What is Accounting - Definition


Intro to Accounting!

We should start by answering the main question, What is a definition of accounting?

Accounting is a method which allows us to recognize, quantify and communicate economic data which then can be used to perform informed judgements and decisions.

what is accounting

There are many parties which can take advantage of published accounts such as: banks, shareholders, investors etc.

The books necessary to prepare the accounts are: cash book, petty cash book, purchase ledger, sales ledger, stock records and fixed asset register.

The rule of accounting is that for every transaction there is a debit and a credit.

There is a number of accounting conventions that must be followed:

  1. The matching accounting concept (sales must match the cost of reaching those sales for the period)
  2. The prudence accounting concept (all assets and liabilities must be reviewed)
  3. Historical cost convention (costs are recorded as their actual costs)
  4. Fair value accounting (published accounts must be prepared using International Financial Reporting Standards).

What is Profit and Loss Account?

The Profit and Loss Account is a report showing sales or income over a given period of time combined with the costs related to those sales or income over the same period.
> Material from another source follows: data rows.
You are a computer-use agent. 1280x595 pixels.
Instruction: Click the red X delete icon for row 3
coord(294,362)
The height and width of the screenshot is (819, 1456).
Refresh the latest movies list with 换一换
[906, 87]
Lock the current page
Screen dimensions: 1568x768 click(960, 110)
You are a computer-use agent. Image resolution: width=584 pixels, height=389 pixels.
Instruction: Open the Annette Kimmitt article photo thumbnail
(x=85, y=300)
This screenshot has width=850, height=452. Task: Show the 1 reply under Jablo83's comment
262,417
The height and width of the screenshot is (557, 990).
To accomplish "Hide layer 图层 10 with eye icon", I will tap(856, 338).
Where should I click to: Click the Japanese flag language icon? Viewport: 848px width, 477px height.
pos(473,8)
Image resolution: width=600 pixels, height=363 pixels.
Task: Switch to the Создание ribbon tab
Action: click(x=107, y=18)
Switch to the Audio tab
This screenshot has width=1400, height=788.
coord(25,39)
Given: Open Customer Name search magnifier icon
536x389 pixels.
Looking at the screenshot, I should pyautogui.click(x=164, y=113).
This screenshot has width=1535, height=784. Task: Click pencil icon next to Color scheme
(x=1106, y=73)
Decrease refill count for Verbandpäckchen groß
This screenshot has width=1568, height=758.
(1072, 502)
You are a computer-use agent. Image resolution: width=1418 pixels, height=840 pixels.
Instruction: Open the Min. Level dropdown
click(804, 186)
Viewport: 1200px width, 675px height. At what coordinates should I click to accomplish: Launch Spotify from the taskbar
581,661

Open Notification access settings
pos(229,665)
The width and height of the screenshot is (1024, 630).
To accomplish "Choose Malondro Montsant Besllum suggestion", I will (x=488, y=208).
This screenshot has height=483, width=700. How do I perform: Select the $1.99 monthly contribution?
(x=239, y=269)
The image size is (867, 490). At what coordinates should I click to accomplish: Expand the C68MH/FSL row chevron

In case when the cost is lower than income the profit is made and opposite.

What is Balance Sheet?

Balance Sheet is a company report showing assets and liabilities on that particular day or certain point of time. We should think of  balance sheet as a snapshot of a company financial position in that particular moment (usually calculated every 3,6 or 12 months)

Analysis Tools

In order to compare the financial results the basic set of ratio analysis tools can be used.

There are:

  1. Performance ratios (turnover compound growth ratio, gross profit percentage ratio, operating profit compound growth ratio, operating profit by employee ratio and return on capital employed)
  2. Asset management ratios (current ratio, stock days ratio, debtor days ratio)
  3. Structure ratios (Interest cover ratio, gearing ratio, debt to equity ratio)
  4. Investor ratios (return on equity, earnings per share ratio, price/earnings ratio, Dividend cover, Dividend yield.)